Perhaps there are threats that are completely out of your control. You at least need to identify them, recognize such threats, and understand its impact on your planning. It could be such things can be bypassed, kept at a distance or minimized in the short term. Keep them on the radar screen though.
A SWOT analysis can help you achieve many things, but awareness is the main benefit. These are elements of prepping that you simply cannot afford to ignore. So don’t.
3 comments
Funny! The thing is: IF the S ever hits TF , you will have whatever tools and weapons that you have with you at the time AND THAT YOU CAN CARRY. You cannot “plan” for the unknown with any specificity. Like the pilot of a jet fighter, you can only carry the basic “get home kit” and train to use it. That is the KEY to any level of survival; Actually training to use that “buggout” kit if you need it. EVERYONE will have a different level of “home prep”. But there is no plan that you can make for TEOTWAWKI or TSMOD. You just have to lean into the disaster as it comes at you, and do your best.
“No plan survives enemy contact.”
However, to say that having no plan is a plan is completely asinine. To think you can survive from just a bug out kit is equally asinine. One may survive, for a time. But one will be miserable, a family will be worse. Assessing strengths and weaknesses, opportunists and threats is about thriving post event. Survival is misery, thriving is recovery. This is not the movies, the world will endure after the SHTF. Do plan to live from a pack unless you crave misery.
6P’s. Perfect planning prevents piss poor performance. While you will still have the inevitable “prepper fail” this will help keep it to a tolerable minimum.

------------------------

WORK TO COMPLETE:
Reproduce the prepping passage word for word, from "A SWOT analysis" to "ignore. So don’t.". The lines that follow have no connection to the prepping passage.

[Stored records]
------------------------

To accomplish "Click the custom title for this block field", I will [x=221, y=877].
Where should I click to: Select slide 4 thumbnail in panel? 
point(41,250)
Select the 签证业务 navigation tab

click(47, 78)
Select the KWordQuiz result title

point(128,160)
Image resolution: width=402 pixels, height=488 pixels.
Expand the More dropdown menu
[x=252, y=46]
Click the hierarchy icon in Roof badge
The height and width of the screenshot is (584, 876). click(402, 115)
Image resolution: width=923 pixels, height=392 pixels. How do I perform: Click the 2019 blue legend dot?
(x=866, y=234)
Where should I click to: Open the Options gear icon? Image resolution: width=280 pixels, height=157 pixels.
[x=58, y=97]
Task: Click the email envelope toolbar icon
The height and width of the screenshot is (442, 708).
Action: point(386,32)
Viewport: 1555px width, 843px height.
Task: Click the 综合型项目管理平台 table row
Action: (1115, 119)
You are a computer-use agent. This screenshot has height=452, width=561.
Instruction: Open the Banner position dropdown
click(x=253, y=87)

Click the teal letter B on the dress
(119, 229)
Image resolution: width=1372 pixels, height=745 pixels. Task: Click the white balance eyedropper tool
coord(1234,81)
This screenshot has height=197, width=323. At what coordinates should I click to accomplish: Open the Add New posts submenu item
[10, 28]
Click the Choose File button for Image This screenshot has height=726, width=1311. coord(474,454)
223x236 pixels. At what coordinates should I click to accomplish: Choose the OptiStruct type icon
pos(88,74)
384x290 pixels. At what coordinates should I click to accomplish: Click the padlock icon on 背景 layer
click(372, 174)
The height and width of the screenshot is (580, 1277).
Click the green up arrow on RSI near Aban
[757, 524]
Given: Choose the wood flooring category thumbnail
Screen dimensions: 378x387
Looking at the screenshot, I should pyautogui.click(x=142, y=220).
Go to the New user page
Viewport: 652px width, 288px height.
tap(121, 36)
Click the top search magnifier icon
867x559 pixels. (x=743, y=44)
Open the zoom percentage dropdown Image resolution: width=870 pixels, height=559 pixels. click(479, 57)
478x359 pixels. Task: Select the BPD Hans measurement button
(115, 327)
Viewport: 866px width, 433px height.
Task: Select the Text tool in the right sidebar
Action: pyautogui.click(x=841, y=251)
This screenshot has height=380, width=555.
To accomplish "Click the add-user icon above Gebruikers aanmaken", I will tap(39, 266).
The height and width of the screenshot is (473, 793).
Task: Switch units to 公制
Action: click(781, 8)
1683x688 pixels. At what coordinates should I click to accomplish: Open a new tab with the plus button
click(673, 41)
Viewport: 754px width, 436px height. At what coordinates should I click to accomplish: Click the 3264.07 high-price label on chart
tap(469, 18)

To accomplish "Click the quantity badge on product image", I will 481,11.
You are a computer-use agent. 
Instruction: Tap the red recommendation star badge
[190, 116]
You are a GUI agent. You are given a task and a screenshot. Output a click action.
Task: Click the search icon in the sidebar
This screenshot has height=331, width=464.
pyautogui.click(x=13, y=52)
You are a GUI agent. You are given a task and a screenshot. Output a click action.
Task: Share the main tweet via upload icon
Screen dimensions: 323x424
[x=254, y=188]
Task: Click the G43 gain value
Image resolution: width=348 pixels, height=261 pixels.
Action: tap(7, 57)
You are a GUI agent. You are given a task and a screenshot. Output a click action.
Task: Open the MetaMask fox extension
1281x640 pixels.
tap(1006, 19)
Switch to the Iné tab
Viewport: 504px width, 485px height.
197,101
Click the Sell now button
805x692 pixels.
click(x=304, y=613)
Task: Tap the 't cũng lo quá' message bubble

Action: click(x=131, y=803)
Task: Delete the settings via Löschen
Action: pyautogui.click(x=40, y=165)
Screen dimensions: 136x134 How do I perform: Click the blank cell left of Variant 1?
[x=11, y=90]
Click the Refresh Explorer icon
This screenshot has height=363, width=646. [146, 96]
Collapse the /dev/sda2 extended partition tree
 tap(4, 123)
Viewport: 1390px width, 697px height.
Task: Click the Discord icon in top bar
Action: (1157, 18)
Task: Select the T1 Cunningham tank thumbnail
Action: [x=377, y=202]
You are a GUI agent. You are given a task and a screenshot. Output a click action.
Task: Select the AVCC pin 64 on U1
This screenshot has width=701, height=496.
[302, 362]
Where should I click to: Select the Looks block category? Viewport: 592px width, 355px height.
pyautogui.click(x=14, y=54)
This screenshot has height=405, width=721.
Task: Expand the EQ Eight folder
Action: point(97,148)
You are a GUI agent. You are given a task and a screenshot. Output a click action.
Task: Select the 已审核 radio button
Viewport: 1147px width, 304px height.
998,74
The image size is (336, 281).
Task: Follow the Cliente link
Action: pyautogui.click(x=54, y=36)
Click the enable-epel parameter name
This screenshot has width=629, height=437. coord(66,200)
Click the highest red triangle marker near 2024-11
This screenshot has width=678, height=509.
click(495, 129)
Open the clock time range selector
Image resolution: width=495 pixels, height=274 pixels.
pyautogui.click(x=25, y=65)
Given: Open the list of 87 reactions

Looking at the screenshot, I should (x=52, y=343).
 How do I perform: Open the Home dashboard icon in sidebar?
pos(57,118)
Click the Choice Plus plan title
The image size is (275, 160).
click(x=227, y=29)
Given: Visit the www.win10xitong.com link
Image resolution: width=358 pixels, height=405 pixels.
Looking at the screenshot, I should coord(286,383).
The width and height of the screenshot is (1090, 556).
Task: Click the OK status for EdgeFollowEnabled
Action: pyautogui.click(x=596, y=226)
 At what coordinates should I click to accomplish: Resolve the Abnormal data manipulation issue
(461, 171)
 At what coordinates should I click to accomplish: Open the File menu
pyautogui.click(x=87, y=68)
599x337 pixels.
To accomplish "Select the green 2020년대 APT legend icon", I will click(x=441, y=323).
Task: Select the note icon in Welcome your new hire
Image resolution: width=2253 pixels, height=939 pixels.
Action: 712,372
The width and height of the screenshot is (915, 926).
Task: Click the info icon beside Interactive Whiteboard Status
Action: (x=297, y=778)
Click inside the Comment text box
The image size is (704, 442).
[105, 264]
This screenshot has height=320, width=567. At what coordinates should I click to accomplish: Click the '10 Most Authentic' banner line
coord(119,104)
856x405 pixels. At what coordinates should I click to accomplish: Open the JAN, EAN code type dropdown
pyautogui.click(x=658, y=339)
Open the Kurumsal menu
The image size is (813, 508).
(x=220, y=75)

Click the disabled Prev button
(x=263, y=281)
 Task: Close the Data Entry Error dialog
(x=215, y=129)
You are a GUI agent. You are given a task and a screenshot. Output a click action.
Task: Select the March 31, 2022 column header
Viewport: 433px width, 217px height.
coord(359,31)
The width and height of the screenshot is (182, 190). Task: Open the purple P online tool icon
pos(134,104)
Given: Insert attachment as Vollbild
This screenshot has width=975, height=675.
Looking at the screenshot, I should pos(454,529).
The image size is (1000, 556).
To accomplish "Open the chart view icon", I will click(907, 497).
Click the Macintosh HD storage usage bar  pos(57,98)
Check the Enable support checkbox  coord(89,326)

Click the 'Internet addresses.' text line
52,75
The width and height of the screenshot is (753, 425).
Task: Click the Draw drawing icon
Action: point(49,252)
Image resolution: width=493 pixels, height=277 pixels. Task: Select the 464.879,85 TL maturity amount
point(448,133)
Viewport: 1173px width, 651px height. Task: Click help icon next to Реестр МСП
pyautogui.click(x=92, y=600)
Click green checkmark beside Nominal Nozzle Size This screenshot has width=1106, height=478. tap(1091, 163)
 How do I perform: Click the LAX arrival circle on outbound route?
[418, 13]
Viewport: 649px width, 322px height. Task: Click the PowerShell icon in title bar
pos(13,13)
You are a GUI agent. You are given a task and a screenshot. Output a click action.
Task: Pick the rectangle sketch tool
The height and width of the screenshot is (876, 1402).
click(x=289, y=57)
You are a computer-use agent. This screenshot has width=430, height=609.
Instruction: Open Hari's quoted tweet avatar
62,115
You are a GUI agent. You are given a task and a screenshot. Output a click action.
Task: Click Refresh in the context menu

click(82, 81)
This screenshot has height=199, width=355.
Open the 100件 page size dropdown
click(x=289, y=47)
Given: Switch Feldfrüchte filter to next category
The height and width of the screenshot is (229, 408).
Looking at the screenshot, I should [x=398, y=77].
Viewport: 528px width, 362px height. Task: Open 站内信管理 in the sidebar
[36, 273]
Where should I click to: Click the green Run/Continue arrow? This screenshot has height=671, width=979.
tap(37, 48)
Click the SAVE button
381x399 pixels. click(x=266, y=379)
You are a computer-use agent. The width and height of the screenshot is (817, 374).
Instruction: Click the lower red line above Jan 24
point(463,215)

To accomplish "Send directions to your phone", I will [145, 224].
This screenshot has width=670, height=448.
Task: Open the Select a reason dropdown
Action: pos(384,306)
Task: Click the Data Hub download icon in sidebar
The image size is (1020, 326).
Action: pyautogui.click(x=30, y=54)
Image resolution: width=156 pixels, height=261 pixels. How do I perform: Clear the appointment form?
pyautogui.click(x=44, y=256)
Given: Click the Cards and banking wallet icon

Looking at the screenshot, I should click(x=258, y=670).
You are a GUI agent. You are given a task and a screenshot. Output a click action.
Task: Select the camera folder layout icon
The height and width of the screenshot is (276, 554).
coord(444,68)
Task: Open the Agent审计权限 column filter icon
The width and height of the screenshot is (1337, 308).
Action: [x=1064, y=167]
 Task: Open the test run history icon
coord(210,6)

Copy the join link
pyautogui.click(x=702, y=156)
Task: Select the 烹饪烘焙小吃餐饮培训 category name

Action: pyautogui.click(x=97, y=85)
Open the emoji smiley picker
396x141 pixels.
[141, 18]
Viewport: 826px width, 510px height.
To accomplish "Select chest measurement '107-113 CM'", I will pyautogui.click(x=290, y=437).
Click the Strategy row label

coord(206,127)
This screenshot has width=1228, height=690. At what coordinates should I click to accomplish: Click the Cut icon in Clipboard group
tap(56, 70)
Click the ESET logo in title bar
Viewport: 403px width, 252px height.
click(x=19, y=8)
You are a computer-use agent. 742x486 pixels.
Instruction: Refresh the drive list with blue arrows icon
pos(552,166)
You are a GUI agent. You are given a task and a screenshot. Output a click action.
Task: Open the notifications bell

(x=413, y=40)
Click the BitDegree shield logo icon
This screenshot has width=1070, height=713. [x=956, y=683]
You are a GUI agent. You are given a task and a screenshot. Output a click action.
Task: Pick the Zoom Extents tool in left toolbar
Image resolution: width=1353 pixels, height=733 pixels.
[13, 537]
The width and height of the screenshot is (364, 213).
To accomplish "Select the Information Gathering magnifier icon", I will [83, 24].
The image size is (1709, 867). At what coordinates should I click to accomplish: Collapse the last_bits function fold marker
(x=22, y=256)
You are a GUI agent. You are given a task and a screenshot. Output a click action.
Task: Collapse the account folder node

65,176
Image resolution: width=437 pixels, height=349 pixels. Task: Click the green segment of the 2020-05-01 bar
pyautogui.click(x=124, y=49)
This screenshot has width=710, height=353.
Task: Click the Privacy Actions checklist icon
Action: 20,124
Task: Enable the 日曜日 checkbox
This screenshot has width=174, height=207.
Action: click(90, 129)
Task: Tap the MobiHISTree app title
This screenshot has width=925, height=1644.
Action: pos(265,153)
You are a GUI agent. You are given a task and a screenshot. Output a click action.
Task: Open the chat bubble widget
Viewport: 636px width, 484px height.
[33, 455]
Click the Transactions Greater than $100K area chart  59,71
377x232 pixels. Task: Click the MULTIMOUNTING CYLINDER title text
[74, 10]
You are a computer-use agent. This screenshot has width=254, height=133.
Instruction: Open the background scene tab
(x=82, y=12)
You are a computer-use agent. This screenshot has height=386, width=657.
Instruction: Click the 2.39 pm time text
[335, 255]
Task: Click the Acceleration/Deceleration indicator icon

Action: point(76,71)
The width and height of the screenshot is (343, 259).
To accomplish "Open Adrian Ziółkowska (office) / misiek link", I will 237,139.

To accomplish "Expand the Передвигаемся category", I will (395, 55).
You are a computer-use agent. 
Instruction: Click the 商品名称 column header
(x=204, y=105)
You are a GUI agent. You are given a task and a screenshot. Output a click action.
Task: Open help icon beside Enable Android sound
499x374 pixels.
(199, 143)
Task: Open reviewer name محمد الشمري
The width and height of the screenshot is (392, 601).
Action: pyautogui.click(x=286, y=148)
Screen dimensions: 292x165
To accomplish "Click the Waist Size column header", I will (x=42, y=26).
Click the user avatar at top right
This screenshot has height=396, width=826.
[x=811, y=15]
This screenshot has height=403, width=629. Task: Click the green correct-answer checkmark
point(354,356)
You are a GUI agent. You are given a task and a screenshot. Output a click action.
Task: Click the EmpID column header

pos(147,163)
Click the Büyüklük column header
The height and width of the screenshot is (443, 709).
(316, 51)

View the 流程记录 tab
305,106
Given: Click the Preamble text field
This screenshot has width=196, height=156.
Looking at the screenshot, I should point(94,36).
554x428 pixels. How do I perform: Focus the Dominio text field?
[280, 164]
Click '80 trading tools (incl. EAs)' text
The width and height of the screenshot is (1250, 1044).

------------------------

TASK SOLUTION:
A SWOT analysis can help you achieve many things, but awareness is the main benefit. These are elements of prepping that you simply cannot afford to ignore. So don’t.